Connecting answers to trusted sources or documents so that responses are verifiable and accurate.

Guardrails

#

Controls that limit an AI’s behavior to stay safe and on-policy (filters, rules, constraints).

Ground Truth

#

The correct answer or trusted source used to check an AI’s output.

H

1 term

Hallucination

#

When an AI makes up facts or gives an incorrect answer with confidence.

I

2 terms

Input Tokens

#

Tokens you send to the AI (your prompt and any context). Billed separately from outputs by many providers.

Inference

#

When the trained model runs to produce an answer. This is the “use” phase after training.

L

2 terms

Large Language Model (LLM)

#

An AI system trained on large amounts of text that can understand and generate language (e.g., ChatGPT, Claude, Gemini).

Latency

#

How long the AI takes to respond. Lower latency feels faster and more interactive.

M

3 terms

Model

#

The “brain” of the AI—the learned system that produces answers based on patterns in data.

Multimodal

#

AI that can work with more than one type of input, such as text, images, audio, or video.

Memory

#

Information the AI or app keeps across interactions to personalize or continue a task.

O

2 terms

Output Tokens

#

Tokens the AI generates in its response. Often billed at a different rate than inputs.

Open-source Model

#

A model whose code and/or weights are publicly available to use and modify (e.g., Llama, Mistral).

P

5 terms

Prompt

#

The instruction or question you give to an AI. Clear prompts lead to better results.

Prompt Engineering

#

The practice of writing prompts in a structured way to guide the AI toward better, more reliable answers.

Parameters

#

The internal values a model learns during training.
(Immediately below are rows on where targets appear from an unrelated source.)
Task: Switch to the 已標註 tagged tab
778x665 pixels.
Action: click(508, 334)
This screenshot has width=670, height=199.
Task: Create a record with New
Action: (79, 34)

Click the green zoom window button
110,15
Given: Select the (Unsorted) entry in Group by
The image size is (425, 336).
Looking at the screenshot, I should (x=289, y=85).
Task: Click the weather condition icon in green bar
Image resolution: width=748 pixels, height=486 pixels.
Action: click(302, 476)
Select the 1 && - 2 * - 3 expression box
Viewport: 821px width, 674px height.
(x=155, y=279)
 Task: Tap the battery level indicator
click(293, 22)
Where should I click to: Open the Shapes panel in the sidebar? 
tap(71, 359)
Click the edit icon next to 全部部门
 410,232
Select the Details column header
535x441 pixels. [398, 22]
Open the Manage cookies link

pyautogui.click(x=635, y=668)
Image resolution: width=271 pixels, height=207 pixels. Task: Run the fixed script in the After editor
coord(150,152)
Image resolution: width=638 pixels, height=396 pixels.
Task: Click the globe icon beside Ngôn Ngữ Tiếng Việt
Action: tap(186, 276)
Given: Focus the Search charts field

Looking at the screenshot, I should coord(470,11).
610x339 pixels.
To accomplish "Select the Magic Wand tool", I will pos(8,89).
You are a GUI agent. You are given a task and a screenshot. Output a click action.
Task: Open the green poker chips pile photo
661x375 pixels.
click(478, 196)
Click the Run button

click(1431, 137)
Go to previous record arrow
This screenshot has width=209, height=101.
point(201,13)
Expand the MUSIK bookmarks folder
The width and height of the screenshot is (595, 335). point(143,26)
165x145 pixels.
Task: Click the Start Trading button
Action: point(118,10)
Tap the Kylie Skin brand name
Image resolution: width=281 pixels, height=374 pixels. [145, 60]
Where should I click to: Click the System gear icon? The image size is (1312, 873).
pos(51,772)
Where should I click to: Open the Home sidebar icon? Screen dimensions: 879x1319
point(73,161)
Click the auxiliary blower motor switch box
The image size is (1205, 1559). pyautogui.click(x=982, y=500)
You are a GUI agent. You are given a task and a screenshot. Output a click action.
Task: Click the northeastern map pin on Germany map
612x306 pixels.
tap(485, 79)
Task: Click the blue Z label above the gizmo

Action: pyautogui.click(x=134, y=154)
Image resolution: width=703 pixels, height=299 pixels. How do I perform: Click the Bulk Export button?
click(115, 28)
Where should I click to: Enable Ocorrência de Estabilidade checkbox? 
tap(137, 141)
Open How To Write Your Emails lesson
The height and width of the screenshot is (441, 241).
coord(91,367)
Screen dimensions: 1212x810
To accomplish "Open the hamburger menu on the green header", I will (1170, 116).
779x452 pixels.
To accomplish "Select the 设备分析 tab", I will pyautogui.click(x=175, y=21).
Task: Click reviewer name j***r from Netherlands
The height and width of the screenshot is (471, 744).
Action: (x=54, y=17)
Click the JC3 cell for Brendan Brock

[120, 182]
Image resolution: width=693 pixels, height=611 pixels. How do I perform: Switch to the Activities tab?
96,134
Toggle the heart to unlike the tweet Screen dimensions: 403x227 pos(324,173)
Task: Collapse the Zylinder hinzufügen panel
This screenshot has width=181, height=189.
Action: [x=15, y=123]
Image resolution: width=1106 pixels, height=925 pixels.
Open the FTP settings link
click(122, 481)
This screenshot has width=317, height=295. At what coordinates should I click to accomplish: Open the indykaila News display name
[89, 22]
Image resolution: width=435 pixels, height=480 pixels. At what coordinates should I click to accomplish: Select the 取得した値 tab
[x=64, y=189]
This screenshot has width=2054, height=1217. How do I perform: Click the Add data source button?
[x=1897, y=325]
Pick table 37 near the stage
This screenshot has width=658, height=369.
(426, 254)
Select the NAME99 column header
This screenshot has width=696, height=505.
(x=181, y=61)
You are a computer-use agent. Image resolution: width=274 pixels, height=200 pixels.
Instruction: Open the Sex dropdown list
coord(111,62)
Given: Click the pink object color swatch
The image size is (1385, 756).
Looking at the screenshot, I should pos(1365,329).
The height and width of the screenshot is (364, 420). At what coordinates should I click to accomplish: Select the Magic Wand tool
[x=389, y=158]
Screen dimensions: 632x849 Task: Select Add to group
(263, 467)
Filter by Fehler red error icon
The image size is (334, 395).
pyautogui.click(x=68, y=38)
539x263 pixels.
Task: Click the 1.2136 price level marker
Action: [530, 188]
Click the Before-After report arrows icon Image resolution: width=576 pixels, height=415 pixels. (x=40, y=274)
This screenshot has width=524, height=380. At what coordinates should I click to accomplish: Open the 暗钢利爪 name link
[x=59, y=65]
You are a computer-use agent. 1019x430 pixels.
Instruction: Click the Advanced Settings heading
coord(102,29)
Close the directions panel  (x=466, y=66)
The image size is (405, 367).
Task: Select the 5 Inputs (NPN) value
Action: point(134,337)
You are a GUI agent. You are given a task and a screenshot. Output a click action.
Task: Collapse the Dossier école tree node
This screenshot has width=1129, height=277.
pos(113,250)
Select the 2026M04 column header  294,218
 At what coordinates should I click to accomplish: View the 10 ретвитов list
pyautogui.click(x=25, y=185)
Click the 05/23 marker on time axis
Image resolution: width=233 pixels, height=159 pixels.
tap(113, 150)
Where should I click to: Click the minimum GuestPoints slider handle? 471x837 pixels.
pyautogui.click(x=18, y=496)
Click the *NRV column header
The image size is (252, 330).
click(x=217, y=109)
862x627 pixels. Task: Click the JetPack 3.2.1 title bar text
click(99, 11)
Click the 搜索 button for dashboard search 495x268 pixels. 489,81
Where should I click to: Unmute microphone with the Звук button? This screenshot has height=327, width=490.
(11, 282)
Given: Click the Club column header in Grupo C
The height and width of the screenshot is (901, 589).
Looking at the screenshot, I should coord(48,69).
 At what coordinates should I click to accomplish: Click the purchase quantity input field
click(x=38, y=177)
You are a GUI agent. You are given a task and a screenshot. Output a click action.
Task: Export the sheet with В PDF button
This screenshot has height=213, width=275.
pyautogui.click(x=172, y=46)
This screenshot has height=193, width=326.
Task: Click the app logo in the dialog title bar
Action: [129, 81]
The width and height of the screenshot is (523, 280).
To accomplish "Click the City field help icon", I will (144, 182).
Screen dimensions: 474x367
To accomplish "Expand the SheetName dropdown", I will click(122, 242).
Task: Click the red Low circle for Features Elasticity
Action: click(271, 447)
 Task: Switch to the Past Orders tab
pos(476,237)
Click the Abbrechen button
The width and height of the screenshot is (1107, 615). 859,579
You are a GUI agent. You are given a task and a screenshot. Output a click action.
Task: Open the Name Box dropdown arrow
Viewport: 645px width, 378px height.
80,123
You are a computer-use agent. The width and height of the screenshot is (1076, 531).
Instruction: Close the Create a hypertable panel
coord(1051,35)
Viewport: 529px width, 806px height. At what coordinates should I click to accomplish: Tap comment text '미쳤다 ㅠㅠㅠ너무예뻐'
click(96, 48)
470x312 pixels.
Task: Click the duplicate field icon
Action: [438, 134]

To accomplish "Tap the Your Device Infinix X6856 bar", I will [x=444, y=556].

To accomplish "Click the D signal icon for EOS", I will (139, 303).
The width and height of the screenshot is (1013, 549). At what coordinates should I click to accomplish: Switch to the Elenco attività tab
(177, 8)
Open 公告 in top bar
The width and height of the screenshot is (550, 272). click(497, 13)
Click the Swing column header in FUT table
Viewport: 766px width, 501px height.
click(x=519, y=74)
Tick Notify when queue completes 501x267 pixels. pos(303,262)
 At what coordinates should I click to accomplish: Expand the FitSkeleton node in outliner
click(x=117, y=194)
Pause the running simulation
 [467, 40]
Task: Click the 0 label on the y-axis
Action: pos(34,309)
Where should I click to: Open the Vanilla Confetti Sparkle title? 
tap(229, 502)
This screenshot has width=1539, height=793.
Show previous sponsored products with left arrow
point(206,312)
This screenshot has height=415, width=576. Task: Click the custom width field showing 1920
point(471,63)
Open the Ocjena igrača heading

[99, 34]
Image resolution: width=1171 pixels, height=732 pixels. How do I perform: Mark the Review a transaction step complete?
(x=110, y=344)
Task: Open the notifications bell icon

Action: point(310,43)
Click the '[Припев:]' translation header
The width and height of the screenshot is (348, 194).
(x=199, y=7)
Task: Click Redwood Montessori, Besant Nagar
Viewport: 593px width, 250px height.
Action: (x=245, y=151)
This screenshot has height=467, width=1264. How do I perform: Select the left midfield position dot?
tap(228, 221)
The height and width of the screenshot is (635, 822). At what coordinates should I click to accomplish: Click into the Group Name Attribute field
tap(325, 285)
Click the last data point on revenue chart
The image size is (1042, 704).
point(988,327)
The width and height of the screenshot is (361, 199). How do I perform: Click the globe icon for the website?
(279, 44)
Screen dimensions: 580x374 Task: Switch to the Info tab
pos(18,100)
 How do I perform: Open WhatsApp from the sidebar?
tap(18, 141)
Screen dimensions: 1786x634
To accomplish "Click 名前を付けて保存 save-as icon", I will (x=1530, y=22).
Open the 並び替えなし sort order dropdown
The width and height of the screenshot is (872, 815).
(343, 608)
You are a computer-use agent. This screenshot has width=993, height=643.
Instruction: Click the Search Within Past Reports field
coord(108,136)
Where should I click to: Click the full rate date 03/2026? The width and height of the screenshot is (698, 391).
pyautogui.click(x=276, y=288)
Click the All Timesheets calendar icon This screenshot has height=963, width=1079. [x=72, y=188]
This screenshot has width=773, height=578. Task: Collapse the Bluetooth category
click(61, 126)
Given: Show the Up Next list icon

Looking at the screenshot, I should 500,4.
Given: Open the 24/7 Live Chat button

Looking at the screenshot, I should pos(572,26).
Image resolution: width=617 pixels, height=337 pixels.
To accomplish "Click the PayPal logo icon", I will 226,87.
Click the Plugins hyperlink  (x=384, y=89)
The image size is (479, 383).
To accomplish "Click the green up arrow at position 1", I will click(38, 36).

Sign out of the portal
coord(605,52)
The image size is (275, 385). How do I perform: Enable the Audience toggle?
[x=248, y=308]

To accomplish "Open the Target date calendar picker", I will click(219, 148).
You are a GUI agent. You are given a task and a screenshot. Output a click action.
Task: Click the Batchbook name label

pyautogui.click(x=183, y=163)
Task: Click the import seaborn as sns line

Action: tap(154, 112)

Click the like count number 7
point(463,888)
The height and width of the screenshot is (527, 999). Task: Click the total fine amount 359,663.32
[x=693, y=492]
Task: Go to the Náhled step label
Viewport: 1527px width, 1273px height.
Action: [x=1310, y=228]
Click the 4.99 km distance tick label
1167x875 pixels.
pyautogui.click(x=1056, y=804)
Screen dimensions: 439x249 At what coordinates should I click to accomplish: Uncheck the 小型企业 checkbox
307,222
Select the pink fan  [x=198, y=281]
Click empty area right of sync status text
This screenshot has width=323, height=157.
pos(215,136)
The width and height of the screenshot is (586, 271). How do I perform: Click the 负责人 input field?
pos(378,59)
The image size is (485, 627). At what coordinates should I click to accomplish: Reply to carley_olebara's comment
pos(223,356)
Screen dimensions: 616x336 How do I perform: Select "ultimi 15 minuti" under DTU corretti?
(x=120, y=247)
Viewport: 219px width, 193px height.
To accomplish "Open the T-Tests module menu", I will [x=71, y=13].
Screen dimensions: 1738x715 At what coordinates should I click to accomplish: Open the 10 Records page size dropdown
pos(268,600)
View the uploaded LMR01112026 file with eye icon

More parameters can mean more capability, but also higher cost.

Proprietary Model

#

A closed, vendor-controlled model accessed via an API (e.g., OpenAI, Anthropic, Google Gemini).

Pricing per Token

#

Most providers charge based on tokens used for inputs and outputs.

R

2 terms

Retrieval-Augmented Generation (RAG)

#

A technique where the AI looks up relevant documents first and then uses them to answer your question, reducing hallucinations.

Rate Limit

#

The maximum number of requests or tokens allowed in a given time period by a provider.

S

2 terms

System Prompt

#

Hidden instructions that set the AI’s role and behavior (e.g., “You are a helpful assistant”).

Safety

#

Practices and controls to prevent harmful outputs and misuse, and to protect users and data.

T

6 terms

Token

#

A small chunk of text that AI models read and write. Roughly four characters of English on average. Pricing and limits are based on tokens.

Transformer

#

A modern AI architecture that powers most LLMs. It handles long text efficiently by focusing on important parts (attention).

Temperature

#

A setting that controls how creative or cautious the AI is. Higher values are more creative, lower values are more consistent.

Top-p (Nucleus Sampling)

#

A setting that limits the AI to the most likely words whose probabilities add up to p (e.g., 0.9), balancing variety and quality.

Tool Use / Function Calling

#

The AI’s ability to call external tools or functions, like searching the web or looking up data from your systems.

Training

#

Teaching the model by showing it many examples so it learns patterns and can generalize to new inputs.

V

1 term

Vector Database

#

A database optimized for storing and searching embeddings to find the most similar items quickly.

Z

1 term

Zero-shot

#

When an AI solves a task without seeing any examples—only the instructions.